“Va aussi loin que tu peux. Tout là-bas, où on entend le chant des écrevisses.”
Ça veut dire aussi loin que tu peux dans la nature, là où les animaux sont encore sauvages, où ils se comportent comme de vrais animaux.
En Caroline du Nord, Kya, surnommée « la Fille des marais » par les gens de la ville, grandit dans la plus grande solitude. Sa mère fut la première à partir, suivie de ses quatre frères et soeurs, fuyant tous la violence d’un père alcoolique et irascible.
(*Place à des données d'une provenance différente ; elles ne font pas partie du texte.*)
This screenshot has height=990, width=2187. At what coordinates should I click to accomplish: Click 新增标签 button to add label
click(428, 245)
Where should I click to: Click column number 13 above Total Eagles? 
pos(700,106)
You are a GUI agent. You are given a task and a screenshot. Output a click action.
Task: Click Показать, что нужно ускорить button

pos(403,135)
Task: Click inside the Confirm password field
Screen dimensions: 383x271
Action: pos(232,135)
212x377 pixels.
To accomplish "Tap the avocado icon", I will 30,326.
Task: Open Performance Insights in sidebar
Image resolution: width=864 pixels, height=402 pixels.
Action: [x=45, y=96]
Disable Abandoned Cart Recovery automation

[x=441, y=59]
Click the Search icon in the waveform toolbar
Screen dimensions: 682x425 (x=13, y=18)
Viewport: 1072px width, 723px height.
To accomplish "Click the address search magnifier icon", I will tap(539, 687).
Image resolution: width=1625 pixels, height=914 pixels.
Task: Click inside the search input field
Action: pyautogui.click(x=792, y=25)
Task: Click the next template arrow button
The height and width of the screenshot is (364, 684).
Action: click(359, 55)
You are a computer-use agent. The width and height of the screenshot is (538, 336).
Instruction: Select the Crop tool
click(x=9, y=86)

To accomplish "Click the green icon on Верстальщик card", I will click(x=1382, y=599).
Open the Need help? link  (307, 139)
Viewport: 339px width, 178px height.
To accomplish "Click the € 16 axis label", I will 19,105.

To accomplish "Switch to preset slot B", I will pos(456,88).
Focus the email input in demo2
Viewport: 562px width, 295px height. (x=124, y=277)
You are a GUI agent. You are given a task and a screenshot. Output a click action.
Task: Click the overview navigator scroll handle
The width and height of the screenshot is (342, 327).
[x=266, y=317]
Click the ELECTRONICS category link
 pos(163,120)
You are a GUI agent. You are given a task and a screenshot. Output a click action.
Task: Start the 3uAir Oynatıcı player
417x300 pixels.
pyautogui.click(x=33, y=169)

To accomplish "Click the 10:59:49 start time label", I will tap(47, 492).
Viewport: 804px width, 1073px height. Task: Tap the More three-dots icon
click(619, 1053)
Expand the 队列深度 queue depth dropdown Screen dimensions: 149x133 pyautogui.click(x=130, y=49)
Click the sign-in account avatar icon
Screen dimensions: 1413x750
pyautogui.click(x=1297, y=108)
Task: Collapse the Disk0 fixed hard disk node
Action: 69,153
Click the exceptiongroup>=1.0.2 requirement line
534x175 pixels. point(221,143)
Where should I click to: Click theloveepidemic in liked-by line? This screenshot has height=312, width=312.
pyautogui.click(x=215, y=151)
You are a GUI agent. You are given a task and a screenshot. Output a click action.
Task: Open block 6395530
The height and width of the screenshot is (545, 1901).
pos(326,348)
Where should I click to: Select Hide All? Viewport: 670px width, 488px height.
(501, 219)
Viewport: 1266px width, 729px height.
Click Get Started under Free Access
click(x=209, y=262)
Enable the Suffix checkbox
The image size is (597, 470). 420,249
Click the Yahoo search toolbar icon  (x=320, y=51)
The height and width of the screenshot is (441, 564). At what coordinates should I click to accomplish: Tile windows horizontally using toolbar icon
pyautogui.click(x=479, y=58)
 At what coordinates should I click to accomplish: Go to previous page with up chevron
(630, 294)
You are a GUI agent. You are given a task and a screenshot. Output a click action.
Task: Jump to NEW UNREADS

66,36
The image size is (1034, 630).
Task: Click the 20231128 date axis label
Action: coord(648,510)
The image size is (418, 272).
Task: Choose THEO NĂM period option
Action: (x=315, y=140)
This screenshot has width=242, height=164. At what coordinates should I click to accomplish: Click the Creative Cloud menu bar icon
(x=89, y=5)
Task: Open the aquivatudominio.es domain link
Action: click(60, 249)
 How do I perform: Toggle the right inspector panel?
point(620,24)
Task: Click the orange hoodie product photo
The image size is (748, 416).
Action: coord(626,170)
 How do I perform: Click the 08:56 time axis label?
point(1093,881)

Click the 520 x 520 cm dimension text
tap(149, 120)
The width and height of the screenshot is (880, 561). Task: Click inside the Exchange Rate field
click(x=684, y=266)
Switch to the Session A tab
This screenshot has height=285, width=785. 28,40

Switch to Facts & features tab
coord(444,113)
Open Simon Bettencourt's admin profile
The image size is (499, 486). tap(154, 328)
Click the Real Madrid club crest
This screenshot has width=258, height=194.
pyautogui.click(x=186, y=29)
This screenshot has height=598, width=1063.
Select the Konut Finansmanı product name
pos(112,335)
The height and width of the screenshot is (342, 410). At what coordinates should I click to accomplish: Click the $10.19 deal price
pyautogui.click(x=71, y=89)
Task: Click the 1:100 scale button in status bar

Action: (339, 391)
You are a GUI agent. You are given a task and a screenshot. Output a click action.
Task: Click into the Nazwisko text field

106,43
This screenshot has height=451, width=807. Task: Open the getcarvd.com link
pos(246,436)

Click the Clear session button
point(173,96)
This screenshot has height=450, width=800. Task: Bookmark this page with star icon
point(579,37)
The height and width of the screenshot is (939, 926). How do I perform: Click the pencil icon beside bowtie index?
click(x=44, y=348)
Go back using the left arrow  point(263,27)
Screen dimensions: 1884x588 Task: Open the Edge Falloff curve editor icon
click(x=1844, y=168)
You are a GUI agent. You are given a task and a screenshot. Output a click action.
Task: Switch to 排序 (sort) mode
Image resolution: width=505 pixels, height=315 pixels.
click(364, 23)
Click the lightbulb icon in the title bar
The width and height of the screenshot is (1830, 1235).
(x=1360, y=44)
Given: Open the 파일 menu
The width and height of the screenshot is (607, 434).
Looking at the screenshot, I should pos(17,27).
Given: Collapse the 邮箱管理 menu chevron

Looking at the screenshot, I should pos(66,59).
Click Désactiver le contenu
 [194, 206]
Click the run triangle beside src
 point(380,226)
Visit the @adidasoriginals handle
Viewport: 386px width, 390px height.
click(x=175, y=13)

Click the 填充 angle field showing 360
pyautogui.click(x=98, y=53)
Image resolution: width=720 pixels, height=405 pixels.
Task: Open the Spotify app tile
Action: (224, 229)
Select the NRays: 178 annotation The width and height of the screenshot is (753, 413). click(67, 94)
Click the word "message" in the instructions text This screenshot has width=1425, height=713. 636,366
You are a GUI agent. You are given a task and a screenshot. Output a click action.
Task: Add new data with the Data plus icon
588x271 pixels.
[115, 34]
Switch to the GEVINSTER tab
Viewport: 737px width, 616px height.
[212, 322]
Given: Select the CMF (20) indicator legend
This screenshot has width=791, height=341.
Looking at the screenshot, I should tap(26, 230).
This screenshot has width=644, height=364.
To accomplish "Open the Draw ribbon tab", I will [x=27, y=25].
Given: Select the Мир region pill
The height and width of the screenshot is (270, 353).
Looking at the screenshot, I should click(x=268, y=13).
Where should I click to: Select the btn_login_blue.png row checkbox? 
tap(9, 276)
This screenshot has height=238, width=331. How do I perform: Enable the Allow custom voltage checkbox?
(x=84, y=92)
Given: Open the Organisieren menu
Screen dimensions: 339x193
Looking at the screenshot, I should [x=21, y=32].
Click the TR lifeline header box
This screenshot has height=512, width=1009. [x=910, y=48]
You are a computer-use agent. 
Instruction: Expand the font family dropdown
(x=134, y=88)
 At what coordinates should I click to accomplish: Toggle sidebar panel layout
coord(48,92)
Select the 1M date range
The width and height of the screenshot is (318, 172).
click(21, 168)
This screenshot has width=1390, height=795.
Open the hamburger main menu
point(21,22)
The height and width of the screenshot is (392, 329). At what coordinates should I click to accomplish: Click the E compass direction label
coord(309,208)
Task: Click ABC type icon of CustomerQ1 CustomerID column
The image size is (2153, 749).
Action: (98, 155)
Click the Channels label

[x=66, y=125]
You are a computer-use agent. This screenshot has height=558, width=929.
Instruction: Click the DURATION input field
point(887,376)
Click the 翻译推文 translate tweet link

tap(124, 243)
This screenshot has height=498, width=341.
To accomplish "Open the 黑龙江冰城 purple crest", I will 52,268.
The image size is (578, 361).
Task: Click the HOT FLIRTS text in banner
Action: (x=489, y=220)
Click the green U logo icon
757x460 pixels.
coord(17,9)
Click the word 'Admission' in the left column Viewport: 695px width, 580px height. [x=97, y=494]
Quelques années après, vint le tour de son père, et à dix ans la voilà seule, démunie, se raccrochant désespérément à cette petite cabane qui fut jadis un semblant de foyer. Lorsque les vivres commencent à manquer, elle est contrainte de se débrouiller, et de chercher un appui à l’extérieur. Partout elle est rejetée et humiliée, mais quelques belles âmes se trouveront sur sa route. Il y aura d’abord Jumping, qui acceptera ses moules et ses poissons contre de l’essence et de l’argent, et sa femme Mabel, qui se démènera pour lui trouver des vêtements. Et surtout il y a Tate, un jeune garçon qu’elle aperçoit de temps à autre dans les marais en train de pêcher. Petit à petit il gagne sa confiance, lui apprend à lire et à compter, et lui offre l’amour, changeant sa vie à tout jamais. Mais lorsque Tate part à son tour, l’abandon devient insupportable. Livrée à elle-même, elle continue de grandir, devenant une jeune femme, cherchant à adoucir sa solitude, jusqu’à ce qu’un terrible drame se produise.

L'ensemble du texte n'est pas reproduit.